One of the most alluring aspects of the business vs. other sectors of Wall Street is what people in the tech world call “scalability.” Hedge fund managers could easily expand their annual bonuses from millions a year to tens of millions or more just by bringing in more investor money and making the fund larger, often with little extra work. Most hedge funds charge a management fee of 2 percent of assets, which is intended to cover expenses and salaries, as well as 20 percent of the profit generated by the fund at the end of the year. A fund managing $300 million would take $6 million in fees, plus its 20 percent cut; if the fund grew to $3 billion in assets, the management fee would jump to $60 million. If a fund of that size returned only 6 percent that year, it would generate $180 million in profit, $36 million of which the managers could keep. It quickly starts to look like a smart use of a Harvard degree.

Information provided:

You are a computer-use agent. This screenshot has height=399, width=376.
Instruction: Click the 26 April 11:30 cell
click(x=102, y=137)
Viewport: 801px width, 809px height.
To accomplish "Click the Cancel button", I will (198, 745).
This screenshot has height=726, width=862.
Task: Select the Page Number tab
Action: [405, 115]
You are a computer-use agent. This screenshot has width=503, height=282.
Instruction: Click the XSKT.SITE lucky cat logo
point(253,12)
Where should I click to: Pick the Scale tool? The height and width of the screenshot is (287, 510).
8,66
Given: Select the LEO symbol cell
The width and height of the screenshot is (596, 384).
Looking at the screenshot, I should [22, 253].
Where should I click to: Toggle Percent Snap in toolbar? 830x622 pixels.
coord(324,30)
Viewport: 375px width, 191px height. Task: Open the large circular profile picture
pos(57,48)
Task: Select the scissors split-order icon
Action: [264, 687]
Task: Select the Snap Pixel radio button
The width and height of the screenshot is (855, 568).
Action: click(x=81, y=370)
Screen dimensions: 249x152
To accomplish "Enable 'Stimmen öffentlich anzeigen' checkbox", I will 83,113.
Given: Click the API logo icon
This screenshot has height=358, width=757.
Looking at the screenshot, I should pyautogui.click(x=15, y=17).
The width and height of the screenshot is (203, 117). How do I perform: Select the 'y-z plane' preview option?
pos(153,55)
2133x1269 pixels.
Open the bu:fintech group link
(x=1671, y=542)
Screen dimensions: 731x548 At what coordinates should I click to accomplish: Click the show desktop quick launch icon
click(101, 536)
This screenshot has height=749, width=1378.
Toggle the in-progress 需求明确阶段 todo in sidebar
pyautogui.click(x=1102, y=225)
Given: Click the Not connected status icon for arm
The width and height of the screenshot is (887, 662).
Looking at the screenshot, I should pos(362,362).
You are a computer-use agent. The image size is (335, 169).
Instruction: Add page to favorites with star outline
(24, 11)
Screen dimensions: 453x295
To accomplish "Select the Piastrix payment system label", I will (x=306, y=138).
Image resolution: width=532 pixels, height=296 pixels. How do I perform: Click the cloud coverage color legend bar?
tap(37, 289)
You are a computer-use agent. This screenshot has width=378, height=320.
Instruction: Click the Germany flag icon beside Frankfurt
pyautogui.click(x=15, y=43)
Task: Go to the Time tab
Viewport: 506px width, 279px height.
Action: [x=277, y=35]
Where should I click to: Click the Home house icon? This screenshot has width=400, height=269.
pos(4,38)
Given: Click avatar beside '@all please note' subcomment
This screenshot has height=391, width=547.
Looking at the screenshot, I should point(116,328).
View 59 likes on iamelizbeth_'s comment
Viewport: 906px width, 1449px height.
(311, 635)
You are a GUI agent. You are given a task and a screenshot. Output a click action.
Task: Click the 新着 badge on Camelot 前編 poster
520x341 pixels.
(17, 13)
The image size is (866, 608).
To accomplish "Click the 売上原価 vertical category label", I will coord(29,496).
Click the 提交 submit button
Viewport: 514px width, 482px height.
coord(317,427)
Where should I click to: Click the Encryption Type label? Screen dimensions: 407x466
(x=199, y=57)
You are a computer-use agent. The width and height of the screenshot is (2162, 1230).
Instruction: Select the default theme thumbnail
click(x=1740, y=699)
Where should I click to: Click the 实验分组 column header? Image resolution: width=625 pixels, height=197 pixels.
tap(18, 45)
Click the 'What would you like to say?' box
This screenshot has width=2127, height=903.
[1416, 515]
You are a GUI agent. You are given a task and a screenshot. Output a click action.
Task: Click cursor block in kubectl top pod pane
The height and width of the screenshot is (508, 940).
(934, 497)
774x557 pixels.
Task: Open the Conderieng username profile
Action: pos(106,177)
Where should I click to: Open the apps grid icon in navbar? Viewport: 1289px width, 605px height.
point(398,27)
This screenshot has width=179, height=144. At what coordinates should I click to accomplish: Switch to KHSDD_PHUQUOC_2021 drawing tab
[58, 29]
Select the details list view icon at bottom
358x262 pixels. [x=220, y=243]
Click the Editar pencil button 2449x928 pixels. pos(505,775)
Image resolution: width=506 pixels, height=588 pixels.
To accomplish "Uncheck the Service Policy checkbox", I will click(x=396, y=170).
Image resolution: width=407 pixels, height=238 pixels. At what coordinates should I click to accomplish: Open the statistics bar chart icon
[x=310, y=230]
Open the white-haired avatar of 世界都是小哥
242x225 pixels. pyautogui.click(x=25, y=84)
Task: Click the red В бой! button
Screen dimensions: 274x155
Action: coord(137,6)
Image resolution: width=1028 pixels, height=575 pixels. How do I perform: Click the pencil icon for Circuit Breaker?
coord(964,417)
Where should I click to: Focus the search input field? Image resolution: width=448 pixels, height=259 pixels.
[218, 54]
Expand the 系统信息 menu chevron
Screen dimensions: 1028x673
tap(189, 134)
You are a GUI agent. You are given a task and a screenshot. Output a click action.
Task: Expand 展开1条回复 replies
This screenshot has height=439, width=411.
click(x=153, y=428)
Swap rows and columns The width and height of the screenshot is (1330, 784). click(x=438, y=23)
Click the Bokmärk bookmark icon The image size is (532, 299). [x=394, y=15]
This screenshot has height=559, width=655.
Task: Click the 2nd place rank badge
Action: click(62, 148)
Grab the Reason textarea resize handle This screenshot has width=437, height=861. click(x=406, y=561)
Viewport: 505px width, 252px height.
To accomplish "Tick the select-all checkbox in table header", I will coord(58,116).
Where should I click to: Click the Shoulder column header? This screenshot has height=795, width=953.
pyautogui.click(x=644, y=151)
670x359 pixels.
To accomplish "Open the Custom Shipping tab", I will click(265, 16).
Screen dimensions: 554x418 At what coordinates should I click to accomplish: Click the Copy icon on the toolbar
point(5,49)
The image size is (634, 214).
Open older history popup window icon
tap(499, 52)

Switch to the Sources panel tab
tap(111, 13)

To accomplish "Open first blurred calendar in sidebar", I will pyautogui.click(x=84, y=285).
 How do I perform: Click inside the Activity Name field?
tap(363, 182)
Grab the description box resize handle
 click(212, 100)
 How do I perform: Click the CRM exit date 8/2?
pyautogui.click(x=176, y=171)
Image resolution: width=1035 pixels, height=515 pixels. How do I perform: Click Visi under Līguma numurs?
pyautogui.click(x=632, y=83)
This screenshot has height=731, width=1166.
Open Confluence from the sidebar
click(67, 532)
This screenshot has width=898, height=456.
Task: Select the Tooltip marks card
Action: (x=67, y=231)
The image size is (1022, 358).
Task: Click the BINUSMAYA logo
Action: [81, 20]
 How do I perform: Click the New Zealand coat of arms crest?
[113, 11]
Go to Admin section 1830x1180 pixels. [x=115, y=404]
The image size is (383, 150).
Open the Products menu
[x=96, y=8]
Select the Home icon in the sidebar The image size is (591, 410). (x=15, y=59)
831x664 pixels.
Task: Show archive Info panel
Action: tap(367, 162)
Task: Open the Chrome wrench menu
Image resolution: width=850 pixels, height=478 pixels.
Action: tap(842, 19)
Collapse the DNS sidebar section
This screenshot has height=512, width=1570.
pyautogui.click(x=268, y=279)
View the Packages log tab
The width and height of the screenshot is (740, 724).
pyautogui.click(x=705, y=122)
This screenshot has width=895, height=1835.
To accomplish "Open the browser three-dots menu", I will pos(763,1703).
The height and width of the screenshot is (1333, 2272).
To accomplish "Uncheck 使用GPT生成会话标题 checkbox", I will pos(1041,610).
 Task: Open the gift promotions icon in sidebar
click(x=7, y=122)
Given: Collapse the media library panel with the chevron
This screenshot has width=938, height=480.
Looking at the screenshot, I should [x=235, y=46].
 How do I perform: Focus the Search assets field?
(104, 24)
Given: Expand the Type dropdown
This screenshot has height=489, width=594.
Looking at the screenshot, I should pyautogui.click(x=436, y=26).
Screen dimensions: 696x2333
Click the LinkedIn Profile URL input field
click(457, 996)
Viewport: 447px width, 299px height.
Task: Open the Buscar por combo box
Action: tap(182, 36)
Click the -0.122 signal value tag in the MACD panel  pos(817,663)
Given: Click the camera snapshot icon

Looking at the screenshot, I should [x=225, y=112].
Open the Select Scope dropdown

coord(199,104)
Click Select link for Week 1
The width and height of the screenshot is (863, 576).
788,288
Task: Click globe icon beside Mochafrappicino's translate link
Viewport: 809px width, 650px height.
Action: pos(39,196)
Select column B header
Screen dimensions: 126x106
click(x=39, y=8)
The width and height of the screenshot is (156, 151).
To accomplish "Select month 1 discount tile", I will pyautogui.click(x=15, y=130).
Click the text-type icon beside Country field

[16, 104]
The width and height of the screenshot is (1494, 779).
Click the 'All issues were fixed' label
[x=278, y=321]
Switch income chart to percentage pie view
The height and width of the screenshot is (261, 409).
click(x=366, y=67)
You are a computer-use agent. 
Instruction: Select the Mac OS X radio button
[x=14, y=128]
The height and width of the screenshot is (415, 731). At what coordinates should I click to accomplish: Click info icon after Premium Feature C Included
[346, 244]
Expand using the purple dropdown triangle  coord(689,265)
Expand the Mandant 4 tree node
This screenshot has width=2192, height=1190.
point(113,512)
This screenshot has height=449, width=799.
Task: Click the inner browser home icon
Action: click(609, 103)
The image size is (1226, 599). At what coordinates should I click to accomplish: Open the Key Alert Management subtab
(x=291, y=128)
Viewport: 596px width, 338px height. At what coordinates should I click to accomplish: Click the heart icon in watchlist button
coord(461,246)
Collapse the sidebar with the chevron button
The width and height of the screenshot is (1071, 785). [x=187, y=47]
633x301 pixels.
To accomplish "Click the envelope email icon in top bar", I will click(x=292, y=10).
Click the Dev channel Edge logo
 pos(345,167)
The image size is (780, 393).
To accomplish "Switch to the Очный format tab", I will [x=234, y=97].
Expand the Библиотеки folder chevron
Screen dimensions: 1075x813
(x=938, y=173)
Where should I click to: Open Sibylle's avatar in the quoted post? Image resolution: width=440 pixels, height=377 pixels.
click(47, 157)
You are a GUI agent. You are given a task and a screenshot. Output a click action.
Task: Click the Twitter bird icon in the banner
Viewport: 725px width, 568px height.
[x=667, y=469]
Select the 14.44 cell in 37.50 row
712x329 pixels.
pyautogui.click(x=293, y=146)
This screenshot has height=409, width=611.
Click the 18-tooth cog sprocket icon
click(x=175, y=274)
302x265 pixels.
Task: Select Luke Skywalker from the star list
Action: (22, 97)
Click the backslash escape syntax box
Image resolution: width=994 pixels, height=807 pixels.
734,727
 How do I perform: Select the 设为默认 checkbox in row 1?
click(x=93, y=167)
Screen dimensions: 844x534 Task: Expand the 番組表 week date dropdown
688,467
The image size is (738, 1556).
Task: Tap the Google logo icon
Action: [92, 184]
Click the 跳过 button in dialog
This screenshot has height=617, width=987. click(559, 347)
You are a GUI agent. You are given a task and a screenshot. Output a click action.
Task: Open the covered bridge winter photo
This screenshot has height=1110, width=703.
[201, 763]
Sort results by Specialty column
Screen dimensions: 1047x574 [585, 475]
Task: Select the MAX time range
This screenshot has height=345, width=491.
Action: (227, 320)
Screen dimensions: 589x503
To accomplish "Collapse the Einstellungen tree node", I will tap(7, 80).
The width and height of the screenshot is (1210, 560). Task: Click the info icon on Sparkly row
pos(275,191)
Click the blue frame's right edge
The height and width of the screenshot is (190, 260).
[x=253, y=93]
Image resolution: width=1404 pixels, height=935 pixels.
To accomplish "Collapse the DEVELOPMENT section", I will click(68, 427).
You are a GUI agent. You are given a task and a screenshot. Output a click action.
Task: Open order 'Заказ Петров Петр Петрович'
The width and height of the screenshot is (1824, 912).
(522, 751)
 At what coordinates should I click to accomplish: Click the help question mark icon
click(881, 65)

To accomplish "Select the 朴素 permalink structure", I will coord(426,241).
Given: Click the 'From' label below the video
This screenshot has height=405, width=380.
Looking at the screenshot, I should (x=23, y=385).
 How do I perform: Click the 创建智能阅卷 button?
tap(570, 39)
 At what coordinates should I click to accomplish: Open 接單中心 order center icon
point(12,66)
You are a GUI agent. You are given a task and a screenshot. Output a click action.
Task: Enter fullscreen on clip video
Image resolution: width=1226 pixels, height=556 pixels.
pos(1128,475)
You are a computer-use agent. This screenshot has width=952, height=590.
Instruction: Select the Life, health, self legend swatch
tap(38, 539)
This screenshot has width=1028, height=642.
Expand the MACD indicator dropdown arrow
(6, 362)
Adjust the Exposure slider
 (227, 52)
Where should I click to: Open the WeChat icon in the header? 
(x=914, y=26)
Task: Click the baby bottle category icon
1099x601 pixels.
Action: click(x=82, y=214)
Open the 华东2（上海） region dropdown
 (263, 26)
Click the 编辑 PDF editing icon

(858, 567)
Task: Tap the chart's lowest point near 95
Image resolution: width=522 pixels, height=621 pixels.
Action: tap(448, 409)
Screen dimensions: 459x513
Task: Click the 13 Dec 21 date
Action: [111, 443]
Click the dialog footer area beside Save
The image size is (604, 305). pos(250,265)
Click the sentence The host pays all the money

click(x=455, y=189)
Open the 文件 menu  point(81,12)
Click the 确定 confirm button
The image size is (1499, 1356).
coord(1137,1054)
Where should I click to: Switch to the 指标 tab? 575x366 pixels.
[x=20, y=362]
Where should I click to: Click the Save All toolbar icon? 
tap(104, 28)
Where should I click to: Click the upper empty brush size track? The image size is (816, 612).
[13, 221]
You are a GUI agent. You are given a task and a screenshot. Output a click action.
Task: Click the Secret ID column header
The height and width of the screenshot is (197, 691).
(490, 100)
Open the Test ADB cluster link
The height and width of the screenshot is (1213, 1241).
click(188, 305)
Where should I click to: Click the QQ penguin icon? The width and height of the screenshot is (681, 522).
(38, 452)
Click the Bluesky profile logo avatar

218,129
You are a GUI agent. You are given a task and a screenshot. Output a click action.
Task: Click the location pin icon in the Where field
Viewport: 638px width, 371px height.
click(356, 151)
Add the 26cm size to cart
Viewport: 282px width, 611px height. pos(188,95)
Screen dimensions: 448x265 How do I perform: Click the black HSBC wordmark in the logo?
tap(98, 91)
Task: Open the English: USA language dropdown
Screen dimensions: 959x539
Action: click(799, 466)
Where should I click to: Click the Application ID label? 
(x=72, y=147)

What this task involves: Quote the passage on hedge fund fees from above in full, word for word.

Answer below:
One of the most alluring aspects of the business vs. other sectors of Wall Street is what people in the tech world call “scalability.” Hedge fund managers could easily expand their annual bonuses from millions a year to tens of millions or more just by bringing in more investor money and making the fund larger, often with little extra work. Most hedge funds charge a management fee of 2 percent of assets, which is intended to cover expenses and salaries, as well as 20 percent of the profit generated by the fund at the end of the year. A fund managing $300 million would take $6 million in fees, plus its 20 percent cut; if the fund grew to $3 billion in assets, the management fee would jump to $60 million. If a fund of that size returned only 6 percent that year, it would generate $180 million in profit, $36 million of which the managers could keep. It quickly starts to look like a smart use of a Harvard degree.